Tuesday, October 24, 2017

Commentary stream for TopCoder Open 2017 Finals

TopCoder Open 2017 final round is today at 19:30 CEST. Tune in at https://youtu.be/qrlDoP3JQkI to hear me, pashka and Endagorion discuss! This time we should have problem statements at the beginning of the round :)

Monday, October 23, 2017

Commentary stream for TopCoder Open 2017 Semifinal 2 with Egor

We'll try to do live commentary of TopCoder Open 2017 Semifinal 2 with Egor on https://youtu.be/AqpjM86iZlc  - tune in at 19:30 CEST!

Sunday, October 8, 2017

A randomized week

The Aug 14 - Aug 20 week contained the usual suspects: a TopCoder SRM and a Codeforces round. First off, TopCoder SRM 719 took place in the early Tuesday hours (problems, results, top 5 on the left, analysis). yanQval was a lot faster than everybody else and won the round - well done!

Codeforces Round 429 followed on Friday (problems, results, top 5 on the left, analysis). anta and LHiC have both solved their final fifth problem with only a few minutes to spare and thus obtained quite a margin at the top of the scoreboard - way to go!

Problem D in this round allowed for a cute randomized solution that in my view is a bit easier than the one from the official analysis. The problem was: you are given an array of 300000 numbers, and 300000 queries of the following form: a segment [l;r] and a number k, for which you need to find the smallest number that appears on at least 1/k of all positions in the given segment of the array. Note that k is at most 5, so the number must be quite frequent within the segment. Can you see how to use that fact to implement a simple randomized solution?

And finally, I've checked out CodeChef August 2017 Cook-Off on Sunday (problems, results, top 5 on the left, my screencast). EgorK was at the top of the standings with 4 problems for quite some time, but gennady.korotkevich has then submitted his fourth and fifth problems in rapid succession and won the competition.
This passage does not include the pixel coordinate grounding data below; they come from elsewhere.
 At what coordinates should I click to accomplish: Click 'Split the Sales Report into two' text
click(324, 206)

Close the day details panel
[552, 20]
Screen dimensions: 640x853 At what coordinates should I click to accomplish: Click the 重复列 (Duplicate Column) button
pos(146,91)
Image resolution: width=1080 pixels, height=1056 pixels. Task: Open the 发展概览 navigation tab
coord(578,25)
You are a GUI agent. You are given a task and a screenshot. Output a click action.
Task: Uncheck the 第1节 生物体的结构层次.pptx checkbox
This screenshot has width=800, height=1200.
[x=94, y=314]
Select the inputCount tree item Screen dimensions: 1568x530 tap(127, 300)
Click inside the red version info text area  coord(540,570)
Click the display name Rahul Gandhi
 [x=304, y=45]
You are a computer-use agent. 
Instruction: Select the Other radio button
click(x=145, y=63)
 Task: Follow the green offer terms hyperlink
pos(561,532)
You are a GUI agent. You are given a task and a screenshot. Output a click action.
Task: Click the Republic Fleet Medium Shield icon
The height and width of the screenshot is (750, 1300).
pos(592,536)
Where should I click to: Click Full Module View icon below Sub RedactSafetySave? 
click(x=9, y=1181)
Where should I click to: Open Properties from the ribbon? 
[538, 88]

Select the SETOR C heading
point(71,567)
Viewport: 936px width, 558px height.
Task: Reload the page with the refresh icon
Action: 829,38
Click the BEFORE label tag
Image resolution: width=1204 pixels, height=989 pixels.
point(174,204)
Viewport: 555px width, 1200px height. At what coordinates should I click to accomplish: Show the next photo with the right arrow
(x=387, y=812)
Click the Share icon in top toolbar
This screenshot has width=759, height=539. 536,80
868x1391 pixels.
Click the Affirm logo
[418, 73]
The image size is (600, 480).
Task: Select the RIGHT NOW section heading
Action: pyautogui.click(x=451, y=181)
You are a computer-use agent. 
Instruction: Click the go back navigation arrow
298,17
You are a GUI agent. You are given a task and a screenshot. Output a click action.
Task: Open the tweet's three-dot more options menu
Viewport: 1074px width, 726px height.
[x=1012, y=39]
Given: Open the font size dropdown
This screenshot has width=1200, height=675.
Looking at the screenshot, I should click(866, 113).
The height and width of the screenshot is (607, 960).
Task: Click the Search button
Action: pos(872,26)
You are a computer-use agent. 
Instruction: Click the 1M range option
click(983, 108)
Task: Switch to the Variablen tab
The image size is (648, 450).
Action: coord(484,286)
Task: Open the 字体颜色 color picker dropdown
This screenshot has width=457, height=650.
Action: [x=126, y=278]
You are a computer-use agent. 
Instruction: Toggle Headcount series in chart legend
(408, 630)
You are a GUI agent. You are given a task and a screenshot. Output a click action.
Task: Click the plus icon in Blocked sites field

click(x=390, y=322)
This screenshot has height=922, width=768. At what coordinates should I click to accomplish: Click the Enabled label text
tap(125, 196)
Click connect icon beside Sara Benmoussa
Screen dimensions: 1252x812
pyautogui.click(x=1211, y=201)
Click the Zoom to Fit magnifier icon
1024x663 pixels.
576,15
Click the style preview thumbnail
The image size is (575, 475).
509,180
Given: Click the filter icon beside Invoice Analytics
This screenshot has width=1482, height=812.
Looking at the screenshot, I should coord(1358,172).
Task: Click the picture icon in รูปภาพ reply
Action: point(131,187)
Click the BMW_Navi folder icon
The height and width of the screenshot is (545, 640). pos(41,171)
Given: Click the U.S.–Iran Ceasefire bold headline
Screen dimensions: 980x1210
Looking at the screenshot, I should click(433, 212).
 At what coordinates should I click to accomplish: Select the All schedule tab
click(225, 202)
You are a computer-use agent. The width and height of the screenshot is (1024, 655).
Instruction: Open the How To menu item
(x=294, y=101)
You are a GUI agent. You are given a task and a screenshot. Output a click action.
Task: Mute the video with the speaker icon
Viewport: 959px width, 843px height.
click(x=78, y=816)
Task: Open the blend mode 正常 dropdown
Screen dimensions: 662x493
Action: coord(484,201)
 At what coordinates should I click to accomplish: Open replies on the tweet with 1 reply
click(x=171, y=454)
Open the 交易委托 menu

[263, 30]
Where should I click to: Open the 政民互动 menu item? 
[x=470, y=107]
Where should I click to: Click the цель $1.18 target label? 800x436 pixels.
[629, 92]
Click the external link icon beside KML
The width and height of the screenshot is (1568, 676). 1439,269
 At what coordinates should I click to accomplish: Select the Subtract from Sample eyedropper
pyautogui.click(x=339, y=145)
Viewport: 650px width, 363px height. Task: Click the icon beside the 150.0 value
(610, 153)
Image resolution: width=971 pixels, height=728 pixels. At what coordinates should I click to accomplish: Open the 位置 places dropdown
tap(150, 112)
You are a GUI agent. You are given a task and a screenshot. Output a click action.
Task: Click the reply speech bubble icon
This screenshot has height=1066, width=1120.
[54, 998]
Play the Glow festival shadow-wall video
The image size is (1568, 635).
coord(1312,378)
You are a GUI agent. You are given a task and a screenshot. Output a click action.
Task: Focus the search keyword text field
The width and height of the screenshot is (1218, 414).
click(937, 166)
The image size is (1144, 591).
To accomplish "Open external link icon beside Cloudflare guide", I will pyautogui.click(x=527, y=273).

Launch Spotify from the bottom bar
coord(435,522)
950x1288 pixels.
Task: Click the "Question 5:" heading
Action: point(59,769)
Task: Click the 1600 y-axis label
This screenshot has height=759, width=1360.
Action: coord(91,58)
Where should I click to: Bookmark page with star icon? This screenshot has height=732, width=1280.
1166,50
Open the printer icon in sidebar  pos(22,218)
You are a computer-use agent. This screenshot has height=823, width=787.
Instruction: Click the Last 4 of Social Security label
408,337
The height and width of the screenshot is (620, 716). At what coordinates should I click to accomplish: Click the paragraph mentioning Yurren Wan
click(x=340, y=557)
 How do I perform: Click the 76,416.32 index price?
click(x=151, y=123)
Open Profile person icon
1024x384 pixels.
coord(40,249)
Congratulations!

In my previous summary, I have mentioned a problem that I have set for Google Code Jam 2017 finals: you are given a number k between 3 and 10000. Output any simple undirected graph with at most 22 vertices that has exactly k spanning trees.

The approach that works the most frequently in such problems is to learn several transitions that help cover all required numbers. For example, if we could come up with a way to transition from a graph with k spanning trees to graphs with 2k and 2k+1 spanning trees by adding one vertex, the problem would be solved. Alas, this does not seem possible, as it's not clear how to achieve that extra "+1" spanning tree.

As explicit construction turns out to be hard to impossible, we have to turn to more experimental approaches. One thing that stands out is that there's an enormous amount of graphs on 22 vertices, and while they have at most 2220 spanning trees, many have under 10000 spanning trees, and thus we can hope that for each k in the given range there are many possible answers. So the next idea is to try generating random graphs and checking how many spanning trees those graphs have using the matrix tree theorem, hoping to find all numbers between 3 and 10000 at least once.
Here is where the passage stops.